Exercise aim :: Quote the data exactly, first line to the line containing "You are a computer-use", with no pictures.

++++ Task input ++++

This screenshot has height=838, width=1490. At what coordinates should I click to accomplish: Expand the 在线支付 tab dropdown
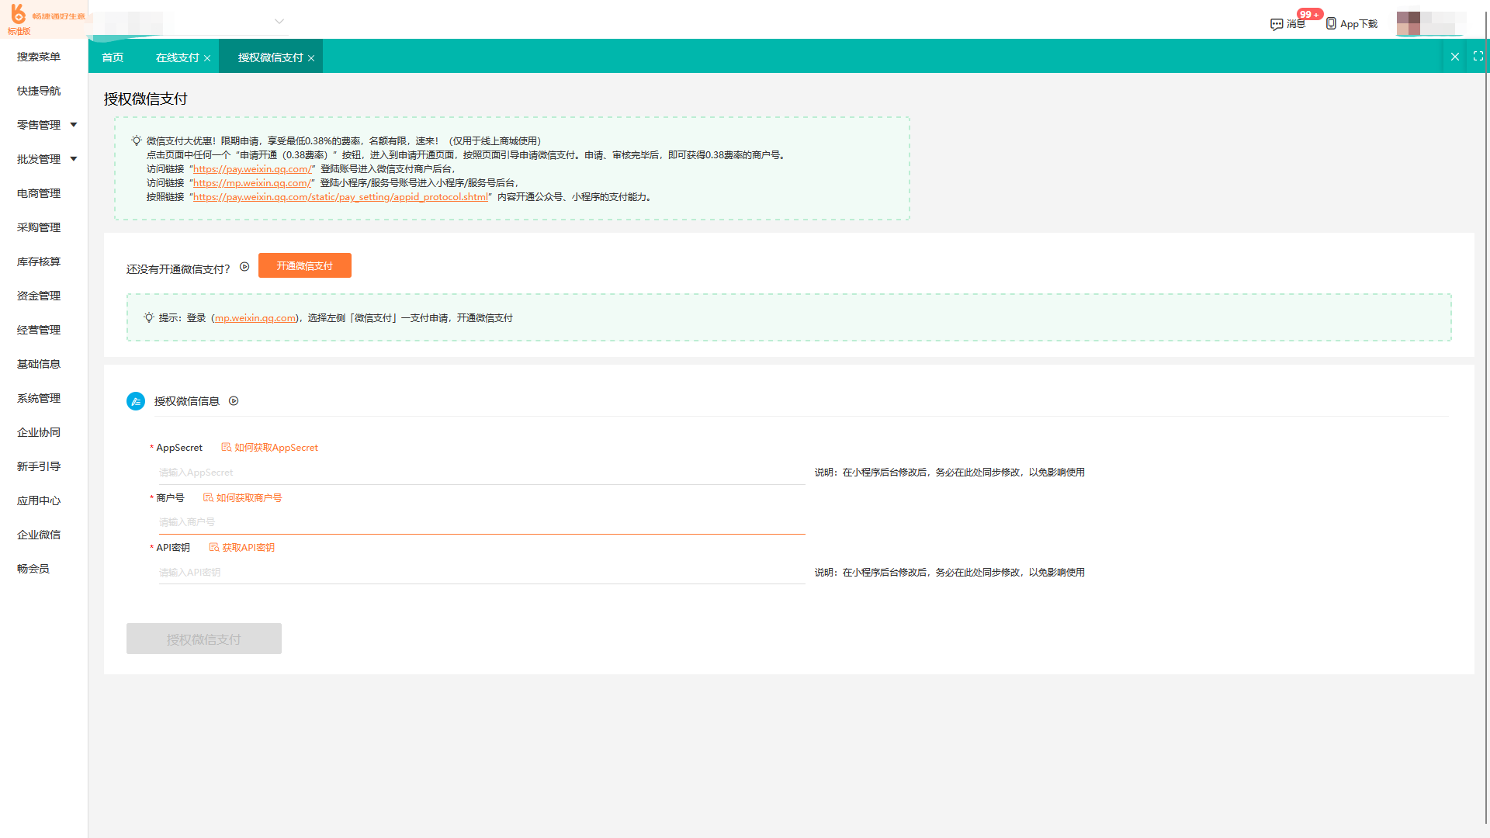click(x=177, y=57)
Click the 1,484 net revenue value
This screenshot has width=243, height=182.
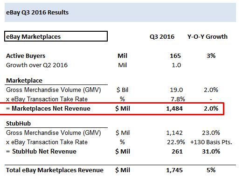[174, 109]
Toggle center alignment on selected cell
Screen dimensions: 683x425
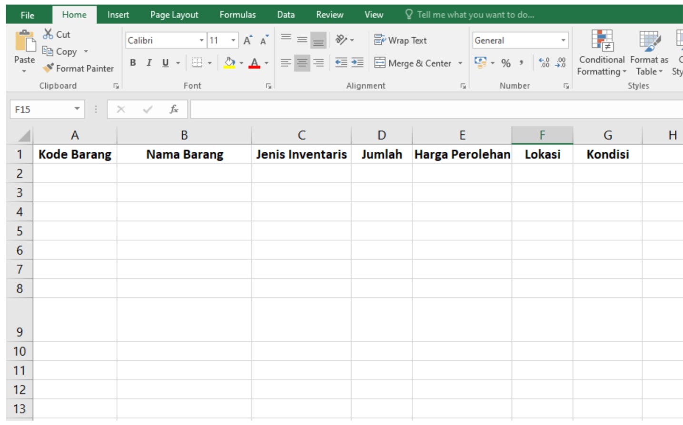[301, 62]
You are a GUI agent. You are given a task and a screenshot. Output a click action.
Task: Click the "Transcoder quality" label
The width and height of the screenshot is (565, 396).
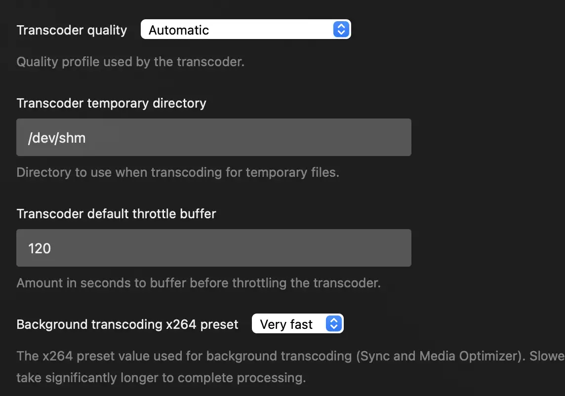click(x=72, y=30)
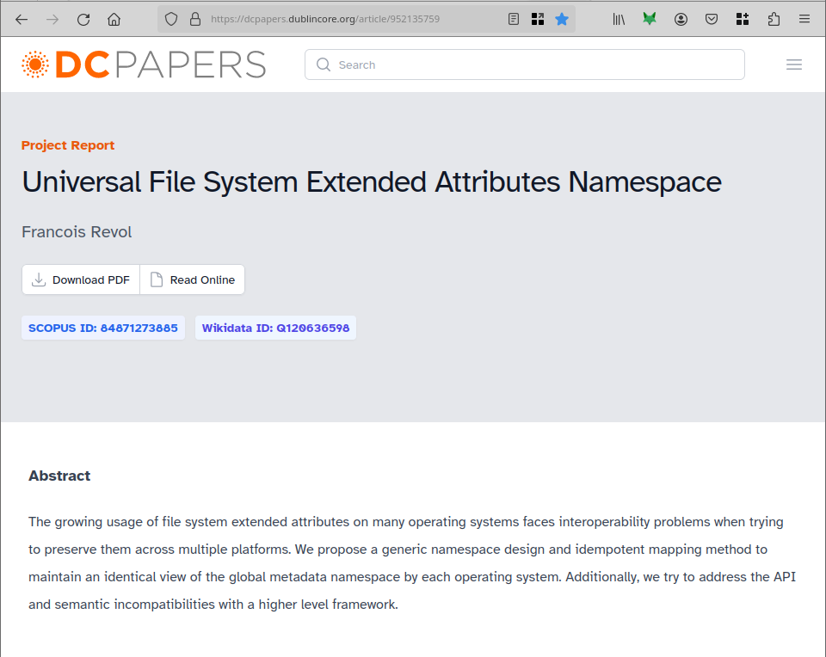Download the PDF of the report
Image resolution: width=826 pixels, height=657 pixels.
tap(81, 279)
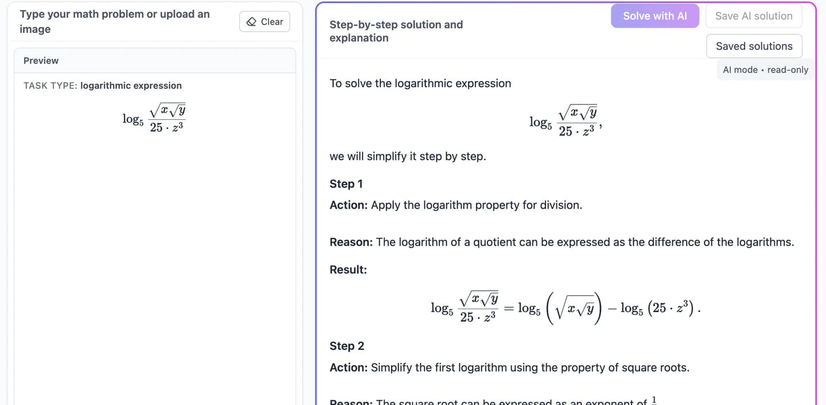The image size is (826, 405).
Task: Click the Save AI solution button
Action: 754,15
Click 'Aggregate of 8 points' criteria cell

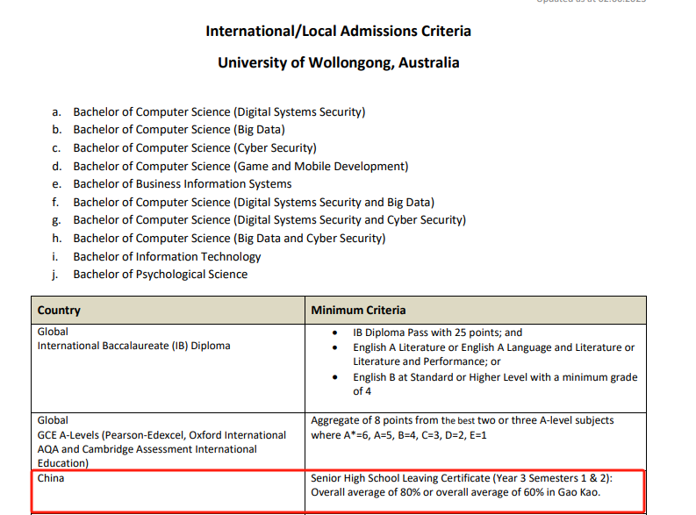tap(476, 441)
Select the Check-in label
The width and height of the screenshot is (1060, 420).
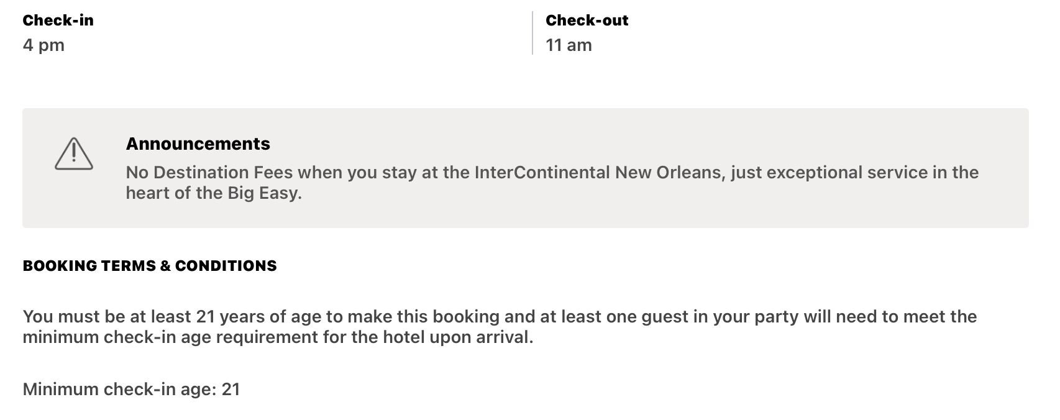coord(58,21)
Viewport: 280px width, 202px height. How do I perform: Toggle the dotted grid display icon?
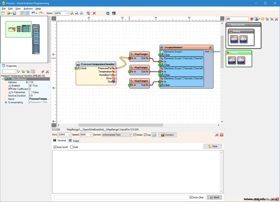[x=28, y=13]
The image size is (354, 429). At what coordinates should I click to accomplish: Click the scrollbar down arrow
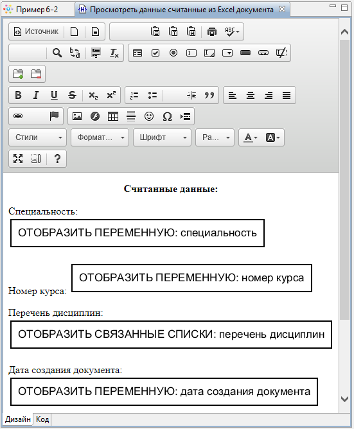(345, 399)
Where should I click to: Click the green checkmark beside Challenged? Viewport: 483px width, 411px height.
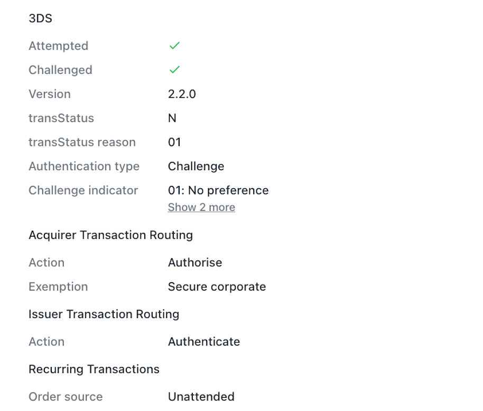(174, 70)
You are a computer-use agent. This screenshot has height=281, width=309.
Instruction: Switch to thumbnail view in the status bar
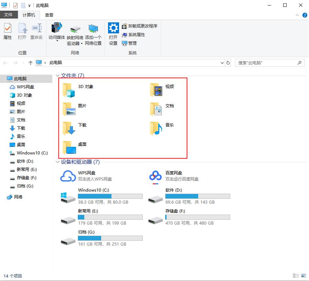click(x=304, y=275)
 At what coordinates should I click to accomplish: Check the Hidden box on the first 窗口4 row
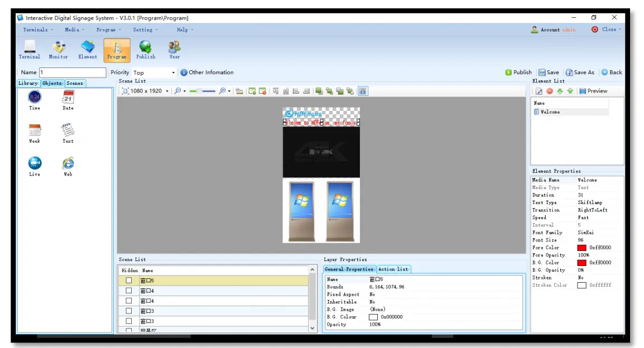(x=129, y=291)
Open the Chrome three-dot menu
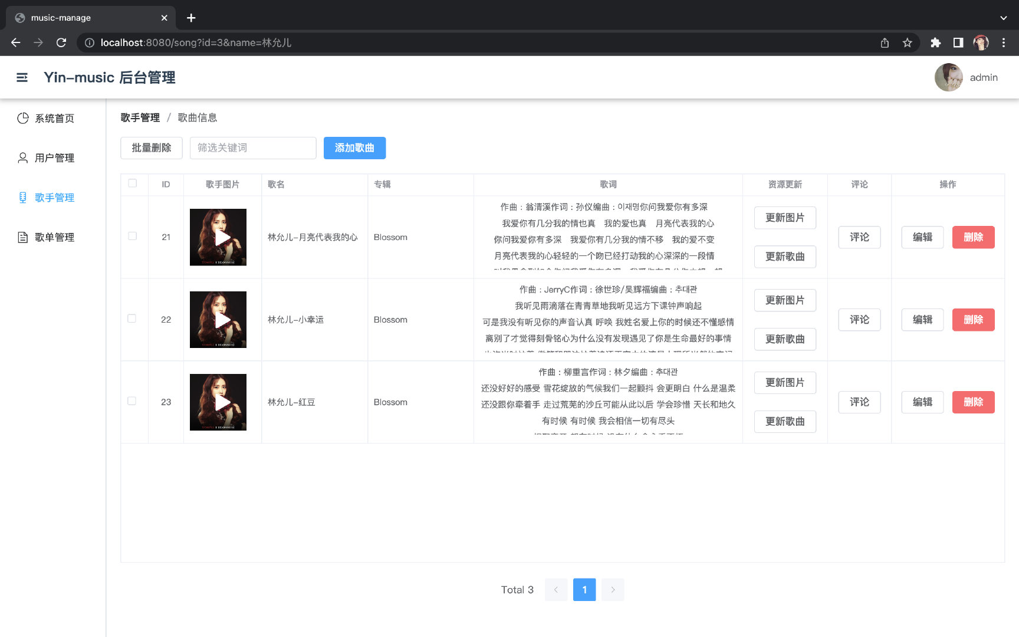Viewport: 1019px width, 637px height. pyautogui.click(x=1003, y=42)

++++

Task answer ::
This screenshot has height=838, width=1490. At what coordinates should I click to accomplish: Expand the 在线支付 tab dropdown
click(x=177, y=57)
Click the 1,484 net revenue value
This screenshot has width=243, height=182.
[174, 109]
Toggle center alignment on selected cell
Screen dimensions: 683x425
[301, 62]
You are a GUI agent. You are given a task and a screenshot. Output a click action.
Task: Click the "Transcoder quality" label
The width and height of the screenshot is (565, 396).
click(x=72, y=30)
Download the PDF of the report
Image resolution: width=826 pixels, height=657 pixels.
tap(81, 279)
The image size is (826, 405).
Task: Click the Save AI solution button
Action: 754,15
Click 'Aggregate of 8 points' criteria cell

tap(476, 441)
Select the Check-in label
The width and height of the screenshot is (1060, 420).
coord(58,21)
Viewport: 280px width, 202px height. How do I perform: Toggle the dotted grid display icon?
[x=28, y=13]
The image size is (354, 429). At what coordinates should I click to accomplish: Click the scrollbar down arrow
(345, 399)
Where should I click to: Click the green checkmark beside Challenged? Viewport: 483px width, 411px height.
(174, 70)
You are a computer-use agent. This screenshot has height=281, width=309.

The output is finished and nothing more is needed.